• [Your instructions]:
Reproduce the material verbatim from the line containing "Task: Click the Services wifi icon" through the line containing "(1299, 743)", including both of those lines.
++++ Given data ++++
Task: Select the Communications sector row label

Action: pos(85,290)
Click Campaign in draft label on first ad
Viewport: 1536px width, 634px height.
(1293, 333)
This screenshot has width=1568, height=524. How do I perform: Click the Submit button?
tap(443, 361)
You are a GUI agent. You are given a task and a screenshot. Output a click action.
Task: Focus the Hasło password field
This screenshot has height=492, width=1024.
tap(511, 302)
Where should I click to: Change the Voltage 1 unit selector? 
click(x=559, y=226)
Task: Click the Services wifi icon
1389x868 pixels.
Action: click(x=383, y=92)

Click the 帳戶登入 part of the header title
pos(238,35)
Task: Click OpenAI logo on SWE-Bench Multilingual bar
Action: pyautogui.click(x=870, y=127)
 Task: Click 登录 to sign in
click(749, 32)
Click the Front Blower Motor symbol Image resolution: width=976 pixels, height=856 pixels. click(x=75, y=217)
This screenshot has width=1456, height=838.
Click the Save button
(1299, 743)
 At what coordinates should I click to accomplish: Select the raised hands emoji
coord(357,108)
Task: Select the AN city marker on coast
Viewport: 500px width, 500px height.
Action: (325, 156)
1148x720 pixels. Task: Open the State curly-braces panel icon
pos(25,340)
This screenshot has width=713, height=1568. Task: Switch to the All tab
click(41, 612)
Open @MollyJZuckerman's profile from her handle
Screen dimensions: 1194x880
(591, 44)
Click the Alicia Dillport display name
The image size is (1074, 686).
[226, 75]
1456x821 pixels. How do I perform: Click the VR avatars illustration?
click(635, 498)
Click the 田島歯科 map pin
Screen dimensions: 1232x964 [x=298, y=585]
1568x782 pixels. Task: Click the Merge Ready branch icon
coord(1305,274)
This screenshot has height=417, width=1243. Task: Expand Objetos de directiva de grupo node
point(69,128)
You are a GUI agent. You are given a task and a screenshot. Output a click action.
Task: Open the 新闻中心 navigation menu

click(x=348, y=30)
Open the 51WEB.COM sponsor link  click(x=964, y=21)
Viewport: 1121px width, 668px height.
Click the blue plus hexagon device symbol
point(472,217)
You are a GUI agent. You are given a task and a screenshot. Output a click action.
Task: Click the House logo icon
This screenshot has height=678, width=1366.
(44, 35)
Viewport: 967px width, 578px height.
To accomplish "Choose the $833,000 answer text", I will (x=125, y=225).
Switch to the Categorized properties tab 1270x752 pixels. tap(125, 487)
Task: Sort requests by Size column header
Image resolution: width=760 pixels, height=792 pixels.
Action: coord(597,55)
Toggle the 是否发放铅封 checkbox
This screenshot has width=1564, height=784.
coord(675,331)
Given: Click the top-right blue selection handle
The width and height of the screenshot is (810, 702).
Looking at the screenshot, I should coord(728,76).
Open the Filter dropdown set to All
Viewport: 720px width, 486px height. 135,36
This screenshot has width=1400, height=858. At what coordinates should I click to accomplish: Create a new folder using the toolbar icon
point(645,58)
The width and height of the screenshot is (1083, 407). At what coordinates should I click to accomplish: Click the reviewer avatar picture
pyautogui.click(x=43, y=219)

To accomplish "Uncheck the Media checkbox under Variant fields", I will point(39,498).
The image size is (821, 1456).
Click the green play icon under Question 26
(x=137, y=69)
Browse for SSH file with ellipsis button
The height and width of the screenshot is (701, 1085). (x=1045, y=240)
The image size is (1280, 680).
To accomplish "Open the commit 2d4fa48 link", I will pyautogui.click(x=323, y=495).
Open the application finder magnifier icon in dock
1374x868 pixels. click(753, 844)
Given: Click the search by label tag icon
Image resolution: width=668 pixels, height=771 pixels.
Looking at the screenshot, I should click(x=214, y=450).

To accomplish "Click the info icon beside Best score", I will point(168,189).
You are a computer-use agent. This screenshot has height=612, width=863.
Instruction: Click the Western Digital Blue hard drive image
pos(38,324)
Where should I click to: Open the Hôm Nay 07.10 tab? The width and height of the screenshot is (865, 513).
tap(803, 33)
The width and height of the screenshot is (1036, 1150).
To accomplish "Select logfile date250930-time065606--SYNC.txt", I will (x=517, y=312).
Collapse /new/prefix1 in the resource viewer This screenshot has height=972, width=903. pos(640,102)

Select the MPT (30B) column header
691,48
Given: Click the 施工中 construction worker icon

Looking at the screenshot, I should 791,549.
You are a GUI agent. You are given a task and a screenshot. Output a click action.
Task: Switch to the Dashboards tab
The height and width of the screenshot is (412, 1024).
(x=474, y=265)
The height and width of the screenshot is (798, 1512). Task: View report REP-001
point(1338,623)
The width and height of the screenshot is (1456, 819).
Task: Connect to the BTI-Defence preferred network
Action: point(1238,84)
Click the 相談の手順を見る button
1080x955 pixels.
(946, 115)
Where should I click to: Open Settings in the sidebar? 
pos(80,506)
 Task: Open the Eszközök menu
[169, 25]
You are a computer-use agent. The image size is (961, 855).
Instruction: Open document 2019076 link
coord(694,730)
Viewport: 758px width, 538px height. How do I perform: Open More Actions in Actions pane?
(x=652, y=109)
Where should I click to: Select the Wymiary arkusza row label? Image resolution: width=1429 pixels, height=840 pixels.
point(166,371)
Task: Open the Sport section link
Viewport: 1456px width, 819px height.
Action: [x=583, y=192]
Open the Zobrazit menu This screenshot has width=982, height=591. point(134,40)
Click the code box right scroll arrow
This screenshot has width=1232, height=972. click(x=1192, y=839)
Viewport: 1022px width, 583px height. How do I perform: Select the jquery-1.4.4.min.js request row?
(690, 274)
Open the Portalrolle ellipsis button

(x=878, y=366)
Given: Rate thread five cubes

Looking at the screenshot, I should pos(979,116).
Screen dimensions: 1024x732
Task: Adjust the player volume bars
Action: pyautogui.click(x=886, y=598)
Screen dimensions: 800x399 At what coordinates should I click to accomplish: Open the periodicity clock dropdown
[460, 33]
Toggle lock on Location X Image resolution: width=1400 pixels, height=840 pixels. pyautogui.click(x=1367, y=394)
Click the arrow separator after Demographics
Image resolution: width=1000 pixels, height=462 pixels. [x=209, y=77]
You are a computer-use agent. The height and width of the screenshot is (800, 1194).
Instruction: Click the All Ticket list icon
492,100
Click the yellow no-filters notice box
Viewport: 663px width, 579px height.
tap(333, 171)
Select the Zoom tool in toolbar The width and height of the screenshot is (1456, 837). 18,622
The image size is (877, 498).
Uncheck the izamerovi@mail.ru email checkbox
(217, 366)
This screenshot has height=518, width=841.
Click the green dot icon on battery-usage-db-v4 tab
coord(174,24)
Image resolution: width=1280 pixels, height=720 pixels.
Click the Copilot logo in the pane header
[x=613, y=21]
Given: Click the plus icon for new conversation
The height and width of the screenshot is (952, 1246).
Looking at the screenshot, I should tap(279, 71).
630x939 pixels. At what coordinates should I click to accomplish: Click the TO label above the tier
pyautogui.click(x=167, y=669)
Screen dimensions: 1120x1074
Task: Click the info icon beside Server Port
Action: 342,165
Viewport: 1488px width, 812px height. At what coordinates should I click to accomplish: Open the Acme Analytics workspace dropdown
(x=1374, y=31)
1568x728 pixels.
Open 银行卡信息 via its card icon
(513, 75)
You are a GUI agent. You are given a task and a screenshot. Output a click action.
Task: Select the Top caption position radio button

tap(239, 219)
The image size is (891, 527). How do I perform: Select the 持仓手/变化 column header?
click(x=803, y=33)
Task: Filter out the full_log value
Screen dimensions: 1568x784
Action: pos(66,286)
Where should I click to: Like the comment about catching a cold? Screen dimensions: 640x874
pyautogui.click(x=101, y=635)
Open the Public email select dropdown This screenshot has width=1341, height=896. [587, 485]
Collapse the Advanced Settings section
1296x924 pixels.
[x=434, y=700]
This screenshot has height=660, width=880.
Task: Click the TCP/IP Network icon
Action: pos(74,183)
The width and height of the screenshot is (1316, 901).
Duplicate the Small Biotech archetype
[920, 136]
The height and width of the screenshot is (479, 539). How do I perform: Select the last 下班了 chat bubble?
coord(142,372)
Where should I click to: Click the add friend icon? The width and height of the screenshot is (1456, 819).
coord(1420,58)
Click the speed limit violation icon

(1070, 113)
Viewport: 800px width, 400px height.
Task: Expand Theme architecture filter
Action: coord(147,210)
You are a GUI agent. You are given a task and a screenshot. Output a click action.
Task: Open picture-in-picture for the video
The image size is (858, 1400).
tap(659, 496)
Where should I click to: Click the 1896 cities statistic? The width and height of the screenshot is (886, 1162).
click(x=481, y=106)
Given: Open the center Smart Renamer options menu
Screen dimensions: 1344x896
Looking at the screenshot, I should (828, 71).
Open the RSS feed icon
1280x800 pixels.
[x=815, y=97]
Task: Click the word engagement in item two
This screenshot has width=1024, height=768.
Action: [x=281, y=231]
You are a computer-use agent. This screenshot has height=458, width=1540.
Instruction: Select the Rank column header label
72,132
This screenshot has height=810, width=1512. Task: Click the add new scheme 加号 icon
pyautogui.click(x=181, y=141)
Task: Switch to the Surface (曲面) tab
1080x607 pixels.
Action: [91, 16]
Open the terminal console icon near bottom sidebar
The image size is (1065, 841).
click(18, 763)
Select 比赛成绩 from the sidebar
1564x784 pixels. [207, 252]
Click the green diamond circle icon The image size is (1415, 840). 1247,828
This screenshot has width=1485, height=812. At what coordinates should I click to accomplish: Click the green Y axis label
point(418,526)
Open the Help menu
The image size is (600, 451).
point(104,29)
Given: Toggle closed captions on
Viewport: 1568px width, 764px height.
++++
• [Written solution]:
Task: Click the Services wifi icon
1389x868 pixels.
Action: click(x=383, y=92)

Click the 帳戶登入 part of the header title
pos(238,35)
Task: Click OpenAI logo on SWE-Bench Multilingual bar
Action: pyautogui.click(x=870, y=127)
 Task: Click 登录 to sign in
click(749, 32)
Click the Front Blower Motor symbol Image resolution: width=976 pixels, height=856 pixels. click(x=75, y=217)
This screenshot has width=1456, height=838.
Click the Save button
(1299, 743)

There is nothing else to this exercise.